Delírio, fantasia e acreditar no poder das palavras não aplaina a vida.
Alguém pode repetir um milhão de vezes, “eu posso” “vou conseguir”, “sou capaz”, “tenho fé” e tudo continuará igual.
Frases positivas não nos dão asas de voar, não fazem dinheiro crescer como folhas e não fortalecem anjos para que fiquem mais atentos.
Delírio somado a sonhos mirabolantes não forçam ou torcem a realidade, só porque desejamos muito.
Ninguém enterrou botija de ouro no pé de arco-íris.
Príncipes não passeiam em florestas e nem acordam princesas adormecidas com um beijo.
Fadas não mudam a sorte dura e cruel de crianças torturadas em lares disfuncionais (a não ser que humanos se arrependam e se comportem com amor).
Não existem países perfeitos (nem Israel), não há pessoas irretocáveis, ou culturas copiáveis.
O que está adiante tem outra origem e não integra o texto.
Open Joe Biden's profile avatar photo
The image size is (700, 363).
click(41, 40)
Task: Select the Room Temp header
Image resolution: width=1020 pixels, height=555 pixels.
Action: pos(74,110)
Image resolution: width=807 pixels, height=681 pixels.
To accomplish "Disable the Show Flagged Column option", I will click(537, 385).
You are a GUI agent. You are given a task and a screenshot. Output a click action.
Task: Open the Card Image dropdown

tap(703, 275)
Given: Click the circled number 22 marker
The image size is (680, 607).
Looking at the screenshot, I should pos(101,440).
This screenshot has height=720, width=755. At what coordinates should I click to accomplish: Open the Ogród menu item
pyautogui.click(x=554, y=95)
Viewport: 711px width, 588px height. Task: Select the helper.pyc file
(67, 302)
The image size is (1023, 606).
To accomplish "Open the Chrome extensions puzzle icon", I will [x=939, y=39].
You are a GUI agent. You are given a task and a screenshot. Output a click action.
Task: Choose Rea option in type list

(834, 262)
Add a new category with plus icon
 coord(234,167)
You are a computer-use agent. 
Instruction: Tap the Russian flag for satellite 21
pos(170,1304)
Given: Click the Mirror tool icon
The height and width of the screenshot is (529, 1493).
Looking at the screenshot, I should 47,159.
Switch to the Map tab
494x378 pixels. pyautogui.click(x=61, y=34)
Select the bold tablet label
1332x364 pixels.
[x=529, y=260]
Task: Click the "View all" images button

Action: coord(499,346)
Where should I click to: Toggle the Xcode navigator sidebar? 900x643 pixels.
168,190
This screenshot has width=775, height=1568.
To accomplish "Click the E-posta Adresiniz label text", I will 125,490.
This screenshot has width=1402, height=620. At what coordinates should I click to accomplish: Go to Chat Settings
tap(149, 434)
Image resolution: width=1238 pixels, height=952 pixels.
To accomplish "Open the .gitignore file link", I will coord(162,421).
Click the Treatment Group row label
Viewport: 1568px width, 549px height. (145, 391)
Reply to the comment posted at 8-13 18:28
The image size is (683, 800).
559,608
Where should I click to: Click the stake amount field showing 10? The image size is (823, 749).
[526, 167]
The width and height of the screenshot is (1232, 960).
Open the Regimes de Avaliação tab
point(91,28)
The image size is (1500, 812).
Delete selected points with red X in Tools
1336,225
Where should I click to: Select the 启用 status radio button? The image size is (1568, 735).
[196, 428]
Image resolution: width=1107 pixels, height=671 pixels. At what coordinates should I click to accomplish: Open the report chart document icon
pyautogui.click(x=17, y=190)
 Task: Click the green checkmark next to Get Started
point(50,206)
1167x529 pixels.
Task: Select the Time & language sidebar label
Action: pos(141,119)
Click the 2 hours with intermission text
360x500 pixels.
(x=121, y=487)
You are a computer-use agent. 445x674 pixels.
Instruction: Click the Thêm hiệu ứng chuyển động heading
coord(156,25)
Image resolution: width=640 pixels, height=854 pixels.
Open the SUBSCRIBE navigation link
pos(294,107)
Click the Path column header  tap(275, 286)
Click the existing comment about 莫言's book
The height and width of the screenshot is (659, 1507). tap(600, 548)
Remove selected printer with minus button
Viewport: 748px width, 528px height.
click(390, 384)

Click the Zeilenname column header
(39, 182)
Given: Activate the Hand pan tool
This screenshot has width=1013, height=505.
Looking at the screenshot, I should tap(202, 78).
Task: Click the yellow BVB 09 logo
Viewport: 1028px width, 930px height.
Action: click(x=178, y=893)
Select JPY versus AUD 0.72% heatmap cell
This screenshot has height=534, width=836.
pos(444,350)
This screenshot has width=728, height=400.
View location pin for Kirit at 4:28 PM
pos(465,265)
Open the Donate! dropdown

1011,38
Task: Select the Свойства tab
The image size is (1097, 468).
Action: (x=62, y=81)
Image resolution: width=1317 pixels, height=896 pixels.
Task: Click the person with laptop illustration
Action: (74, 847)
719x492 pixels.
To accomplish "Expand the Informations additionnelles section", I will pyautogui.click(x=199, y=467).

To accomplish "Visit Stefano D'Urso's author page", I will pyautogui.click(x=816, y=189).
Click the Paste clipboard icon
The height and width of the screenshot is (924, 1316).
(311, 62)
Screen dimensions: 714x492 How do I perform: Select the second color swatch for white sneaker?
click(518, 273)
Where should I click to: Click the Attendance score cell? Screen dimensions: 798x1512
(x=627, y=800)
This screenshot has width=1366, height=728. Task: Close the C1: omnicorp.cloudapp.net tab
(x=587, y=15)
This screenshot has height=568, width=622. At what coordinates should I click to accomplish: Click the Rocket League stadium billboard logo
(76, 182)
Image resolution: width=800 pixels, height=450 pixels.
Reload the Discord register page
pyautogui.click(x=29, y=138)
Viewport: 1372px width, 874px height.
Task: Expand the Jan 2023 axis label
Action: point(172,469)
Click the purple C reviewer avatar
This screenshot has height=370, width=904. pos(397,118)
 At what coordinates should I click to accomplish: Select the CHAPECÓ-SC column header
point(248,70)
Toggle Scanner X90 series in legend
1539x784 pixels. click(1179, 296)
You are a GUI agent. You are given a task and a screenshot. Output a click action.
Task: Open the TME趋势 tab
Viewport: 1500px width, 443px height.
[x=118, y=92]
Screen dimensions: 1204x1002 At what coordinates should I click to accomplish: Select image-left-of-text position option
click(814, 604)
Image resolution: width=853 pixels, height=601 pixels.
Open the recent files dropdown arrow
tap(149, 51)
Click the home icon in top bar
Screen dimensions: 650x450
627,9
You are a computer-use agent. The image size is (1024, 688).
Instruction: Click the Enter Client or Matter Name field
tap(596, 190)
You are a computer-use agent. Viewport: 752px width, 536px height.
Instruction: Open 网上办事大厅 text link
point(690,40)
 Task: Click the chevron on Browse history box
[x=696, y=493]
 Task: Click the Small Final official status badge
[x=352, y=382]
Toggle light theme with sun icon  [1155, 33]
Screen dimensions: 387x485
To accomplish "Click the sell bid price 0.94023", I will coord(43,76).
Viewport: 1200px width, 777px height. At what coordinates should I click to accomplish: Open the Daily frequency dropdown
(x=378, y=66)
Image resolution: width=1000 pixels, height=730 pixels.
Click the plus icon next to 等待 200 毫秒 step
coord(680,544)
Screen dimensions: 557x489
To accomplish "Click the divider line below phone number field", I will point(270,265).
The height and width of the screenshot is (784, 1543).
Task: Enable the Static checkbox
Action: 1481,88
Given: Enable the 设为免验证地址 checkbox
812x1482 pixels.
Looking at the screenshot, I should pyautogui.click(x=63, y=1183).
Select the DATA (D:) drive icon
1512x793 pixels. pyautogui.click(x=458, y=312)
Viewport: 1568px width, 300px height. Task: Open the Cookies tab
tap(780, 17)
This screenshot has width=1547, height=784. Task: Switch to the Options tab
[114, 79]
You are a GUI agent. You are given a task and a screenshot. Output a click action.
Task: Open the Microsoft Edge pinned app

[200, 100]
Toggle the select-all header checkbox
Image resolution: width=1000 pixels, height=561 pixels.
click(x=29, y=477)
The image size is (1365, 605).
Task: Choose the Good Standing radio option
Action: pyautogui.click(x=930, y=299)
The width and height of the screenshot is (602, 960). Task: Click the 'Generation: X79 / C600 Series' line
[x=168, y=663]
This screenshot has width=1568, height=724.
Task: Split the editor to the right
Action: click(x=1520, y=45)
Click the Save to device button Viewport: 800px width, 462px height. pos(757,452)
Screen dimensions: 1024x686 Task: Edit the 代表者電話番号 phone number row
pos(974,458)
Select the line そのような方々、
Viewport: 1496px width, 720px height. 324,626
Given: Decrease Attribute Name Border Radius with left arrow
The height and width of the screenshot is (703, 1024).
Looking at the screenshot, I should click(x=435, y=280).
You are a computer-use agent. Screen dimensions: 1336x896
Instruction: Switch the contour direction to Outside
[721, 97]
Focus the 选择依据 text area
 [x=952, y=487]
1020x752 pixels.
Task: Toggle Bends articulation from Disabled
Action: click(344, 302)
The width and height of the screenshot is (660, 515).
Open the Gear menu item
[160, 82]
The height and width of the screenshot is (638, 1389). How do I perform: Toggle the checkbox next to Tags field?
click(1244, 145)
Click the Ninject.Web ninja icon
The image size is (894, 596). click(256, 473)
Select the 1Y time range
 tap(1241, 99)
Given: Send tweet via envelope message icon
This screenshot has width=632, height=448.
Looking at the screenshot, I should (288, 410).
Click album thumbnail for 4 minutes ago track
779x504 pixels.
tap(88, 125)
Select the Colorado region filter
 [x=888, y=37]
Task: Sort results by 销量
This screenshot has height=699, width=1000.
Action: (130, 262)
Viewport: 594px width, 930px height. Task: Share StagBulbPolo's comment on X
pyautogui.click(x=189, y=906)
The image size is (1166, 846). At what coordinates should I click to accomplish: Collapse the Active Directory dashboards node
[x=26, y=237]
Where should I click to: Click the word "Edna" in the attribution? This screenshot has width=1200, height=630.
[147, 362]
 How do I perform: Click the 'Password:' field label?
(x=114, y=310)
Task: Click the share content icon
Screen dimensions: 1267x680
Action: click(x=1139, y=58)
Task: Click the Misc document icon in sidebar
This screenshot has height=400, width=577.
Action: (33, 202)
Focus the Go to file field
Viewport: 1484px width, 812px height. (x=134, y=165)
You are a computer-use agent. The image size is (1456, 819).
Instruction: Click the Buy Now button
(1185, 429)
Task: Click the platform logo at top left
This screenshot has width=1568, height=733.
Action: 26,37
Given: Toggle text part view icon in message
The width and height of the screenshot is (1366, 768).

O passado mítico, época de ouro, não passa de mentira.
A realidade que nos rodeia é sempre complexa, paradoxal e cheia de solavancos.
Todo relacionamento pode se complicar com a convivência.
Cabem argumentos contraditórios em toda teoria.
Alegria e tristeza se escondem em qualquer riqueza.
Precisamos de fantasias, sim, mas não podemos nos alienar com elas.
Jesus nunca dourou a pílula. Ao convidar pessoas para formar seu discipulado, advertiu:
“Fiquem atentos, pois vocês serão entregues aos tribunais e serão açoitados nas sinagogas. Eu os envio como ovelhas no meio dos lobos.
“Lembrem-se das palavras que eu disse: ‘Nenhum escravo é maior do que o seu senhor. Se me perseguiram, também perseguirão vocês’”.
Como seus seguidores não ambicionemos viver em mundo irreal que serve aos interesses religiosos ou políticos.
Transformemos nossa fé em coragem e encaramos a vida como se apresenta: feliz e cruel, serena e turbulenta.
Nossa postura deve ser: Venha o que vier, almejo viver como um carvalho de justiça.